How many times must a fair coin be tossed so that the probability of getting at least one head is more than 80%?

Answer

**step1** Understanding the problem

We need to find the smallest number of times a fair coin must be tossed so that the chance, or probability, of getting at least one head is greater than 80%. A fair coin means it has an equal chance of landing on heads or tails.

**step2** Understanding "at least one head" and its opposite

When we talk about "at least one head," it means we can get one head, or two heads, or three heads, and so on, as long as there is at least one head in our tosses. The only way we do NOT get "at least one head" is if all of our tosses land on tails. So, we can find the chance of getting "all tails" and then subtract that from 100% to find the chance of getting "at least one head." If the chance of "all tails" is small, then the chance of "at least one head" will be large.

**step3** Calculating probability for one toss

If we toss the coin 1 time, there are 2 possible outcomes: Head (H) or Tail (T).
The chance of getting "all tails" (which is just one Tail) is 1 out of 2 outcomes, or $$ \frac{1}{2} $$.
To change this fraction to a percentage, we can think of it as $$ 1 \div 2 = 0.50 $$, which is 50%.
If the chance of "all tails" is 50%, then the chance of "at least one head" is $$100\% - 50\% = 50\%$$.
Since 50% is not greater than 80%, tossing the coin 1 time is not enough.

**step4** Calculating probability for two tosses

If we toss the coin 2 times, we can list all the possible outcomes by combining the results of each toss:
1. First toss H, Second toss H (HH)
2. First toss H, Second toss T (HT)
3. First toss T, Second toss H (TH)
4. First toss T, Second toss T (TT)
There are 4 possible outcomes in total.
The outcome where we get "all tails" is TT, which is 1 out of 4 outcomes, or $$ \frac{1}{4} $$.
To change this fraction to a percentage, we can think of it as $$ 1 \div 4 = 0.25 $$, which is 25%.
If the chance of "all tails" is 25%, then the chance of "at least one head" is $$100\% - 25\% = 75\%$$.
Since 75% is not greater than 80%, tossing the coin 2 times is not enough.

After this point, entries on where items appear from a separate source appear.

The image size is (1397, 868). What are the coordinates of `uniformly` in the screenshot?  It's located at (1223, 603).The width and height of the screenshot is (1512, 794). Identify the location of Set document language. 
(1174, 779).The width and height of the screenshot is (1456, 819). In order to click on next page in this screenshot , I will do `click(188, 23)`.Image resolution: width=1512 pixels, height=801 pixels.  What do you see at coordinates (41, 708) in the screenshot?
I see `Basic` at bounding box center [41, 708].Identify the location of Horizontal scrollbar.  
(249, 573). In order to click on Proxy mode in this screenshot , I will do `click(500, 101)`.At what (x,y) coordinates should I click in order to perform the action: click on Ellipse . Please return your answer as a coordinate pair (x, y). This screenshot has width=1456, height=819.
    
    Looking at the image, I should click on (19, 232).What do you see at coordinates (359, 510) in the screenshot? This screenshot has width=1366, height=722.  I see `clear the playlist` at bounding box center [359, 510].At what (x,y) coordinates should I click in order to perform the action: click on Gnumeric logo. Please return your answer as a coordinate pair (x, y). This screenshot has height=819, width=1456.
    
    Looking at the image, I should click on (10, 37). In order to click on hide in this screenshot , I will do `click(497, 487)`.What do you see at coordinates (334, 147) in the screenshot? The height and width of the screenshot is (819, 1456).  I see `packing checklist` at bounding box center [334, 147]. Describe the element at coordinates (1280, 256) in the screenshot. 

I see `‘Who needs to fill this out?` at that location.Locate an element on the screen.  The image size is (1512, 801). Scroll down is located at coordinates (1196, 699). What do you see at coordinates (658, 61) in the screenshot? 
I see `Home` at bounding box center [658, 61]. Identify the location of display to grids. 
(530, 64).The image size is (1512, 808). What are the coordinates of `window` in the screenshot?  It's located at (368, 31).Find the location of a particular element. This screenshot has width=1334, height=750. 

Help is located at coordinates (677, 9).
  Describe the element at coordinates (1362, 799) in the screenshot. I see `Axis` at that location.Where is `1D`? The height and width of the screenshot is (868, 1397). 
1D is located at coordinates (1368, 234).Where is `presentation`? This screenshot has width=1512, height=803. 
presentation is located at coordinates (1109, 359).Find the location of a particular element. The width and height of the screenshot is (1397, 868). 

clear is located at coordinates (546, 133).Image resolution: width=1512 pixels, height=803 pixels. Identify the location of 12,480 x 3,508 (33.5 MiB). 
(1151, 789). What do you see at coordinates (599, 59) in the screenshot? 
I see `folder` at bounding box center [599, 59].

**step5** Calculating probability for three tosses

If we toss the coin 3 times, the total number of possible outcomes doubles again from 2 tosses.
For 1 toss, there are 2 outcomes.
For 2 tosses, there are $$2 \times 2 = 4$$ outcomes.
For 3 tosses, there are $$2 \times 2 \times 2 = 8$$ outcomes.
The 8 possible outcomes are: HHH, HHT, HTH, THH, HTT, THT, TTH, TTT.
The outcome where we get "all tails" is TTT, which is 1 out of 8 outcomes, or $$ \frac{1}{8} $$.
To change this fraction to a percentage, we can think of it as $$ 1 \div 8 = 0.125 $$, which is 12.5%.
If the chance of "all tails" is 12.5%, then the chance of "at least one head" is $$100\% - 12.5\% = 87.5\%$$.
Since 87.5% is greater than 80%, tossing the coin 3 times is enough.

**step6** Conclusion

We found that 1 toss gives a 50% chance of at least one head, 2 tosses give a 75% chance, and 3 tosses give an 87.5% chance. Since we need the chance to be more than 80%, and 3 tosses result in 87.5%, which is greater than 80%, the smallest number of times a fair coin must be tossed is 3.